Der “Daily Telegraph” hatte zuvor berichtet, Johnson wolle sein Amt möglicherweise noch vor dem Wochenende niederlegen, sollte sich May nicht seinen Wünschen hinsichtlich des geplanten EU-Austritts beugen. Es werde aber Änderungen geben. Während dieser Periode, die mit dem formellen Ausstieg Ende März 2019 beginnen wird und geschätzte zwei Jahre dauert, soll sich das Verhältnis zwischen Grossbritannien und den EU-Mitgliedsstaaten nicht wesentlich ändern. In Großbritannien gebe es aber dieselben Regeln und Vorschriften wie in der EU, es sei also einfach, EU-Regeln in nationales Recht zu überführen. Dies wäre aus britischer Sicht ein Entgegenkommen, denn es würde das Königreich mindestens 20 bis 30 Milliarden Pfund kosten, obwohl es kein EU-Mitglied mehr wäre. “Ich möchte, dass die britischen Gerichte die Urteile des Europäischen Gerichtshofs berücksichtigen können“, sagte May weiter. Bislang hatte die britische Regierung es abgelehnt, die Rechtsprechung des EuGH anzuerkennen. Hinzu kommen Forderungen etwa für Pensionszahlungen an EU-Beamte und Garantien für Kredite der EU an Drittstaaten. Sie habe die italienische Stadt ausgewählt, weil sie das “historische Herz” Europas sei, hiess es in Downing Street. Vertreter der EU beziehungsweise von deren Mitgliedsstaaten waren nicht gekommen; Theresa Mays Zuhörerschaft bestand aus Journalisten und Angehörigen der Geschäftswelt. Vor der Klosteranlage protestierten rund 100 Brexit-Gegner. Die eine Seite repräsentieren derzeit Hammond und auch Innenministerin Amber Rudd, die andere Außenminister Boris Johnson und die “European Reform Group”, eine einflussreiche Tory-Hinterbänklergruppe. Streit trugen die Minister zum Teil öffentlich aus.

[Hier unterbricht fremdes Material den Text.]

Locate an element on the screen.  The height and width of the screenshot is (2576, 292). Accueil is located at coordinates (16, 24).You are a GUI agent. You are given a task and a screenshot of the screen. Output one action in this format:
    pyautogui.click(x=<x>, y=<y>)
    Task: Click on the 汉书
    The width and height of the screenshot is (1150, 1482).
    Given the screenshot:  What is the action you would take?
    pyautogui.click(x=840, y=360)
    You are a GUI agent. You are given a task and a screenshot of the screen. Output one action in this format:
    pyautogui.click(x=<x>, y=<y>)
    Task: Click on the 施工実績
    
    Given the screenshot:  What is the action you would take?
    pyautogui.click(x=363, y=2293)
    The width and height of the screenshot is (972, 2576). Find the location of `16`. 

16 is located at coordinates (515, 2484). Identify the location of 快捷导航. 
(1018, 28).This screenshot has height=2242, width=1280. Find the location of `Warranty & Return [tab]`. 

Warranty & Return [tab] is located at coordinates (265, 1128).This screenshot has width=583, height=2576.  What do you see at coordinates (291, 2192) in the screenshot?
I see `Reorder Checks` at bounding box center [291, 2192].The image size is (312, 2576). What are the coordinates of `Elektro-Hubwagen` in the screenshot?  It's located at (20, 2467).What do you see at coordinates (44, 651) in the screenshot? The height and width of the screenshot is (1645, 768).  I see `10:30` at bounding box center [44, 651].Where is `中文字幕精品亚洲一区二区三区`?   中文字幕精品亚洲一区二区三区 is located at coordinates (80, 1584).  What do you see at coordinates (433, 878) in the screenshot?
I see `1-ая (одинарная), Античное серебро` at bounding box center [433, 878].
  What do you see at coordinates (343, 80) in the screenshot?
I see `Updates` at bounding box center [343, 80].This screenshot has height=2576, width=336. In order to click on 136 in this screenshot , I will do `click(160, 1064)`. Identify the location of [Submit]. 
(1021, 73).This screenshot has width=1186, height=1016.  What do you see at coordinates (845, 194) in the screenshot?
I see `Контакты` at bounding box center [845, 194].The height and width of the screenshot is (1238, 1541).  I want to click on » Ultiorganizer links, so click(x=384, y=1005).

Am Ende wird es in den Brexit-Verhandlungen erstens ums Geld, zweitens ums Geld und drittens ums Geld gehen – “Money makes the world go round”. EU-Chefunterhändler Michel Barnier begrüßte die Rede und ihren “konstruktiven Geist”, mahnte aber mehr Klarheit an.

Ein Signal in die Richtung erhofft sich die EU von Mays Rede und Eckpunkte, wie sie sich die Übergangszeit nach dem Austritt vorstellt.

Eine knappe Mehrheit der Briten hatte im Juni 2016 für den Austritt aus der EU gestimmt.

Pfund unter Druck Anleger an den Finanzmärkten zeigten sich im Anschluss an die Rede enttäuscht, weil Mays Auftritt nicht viel Neues brachte.

Obwohl der Brexit noch nicht in Kraft getreten ist, leidet die britische Wirtschaft bereits daran.

Nach der Ratingabstufung fiel es noch einmal deutlich um ein halbes Prozent und erreichte zwischenzeitlich ein Tagestief bei 1,3451 US-Dollar.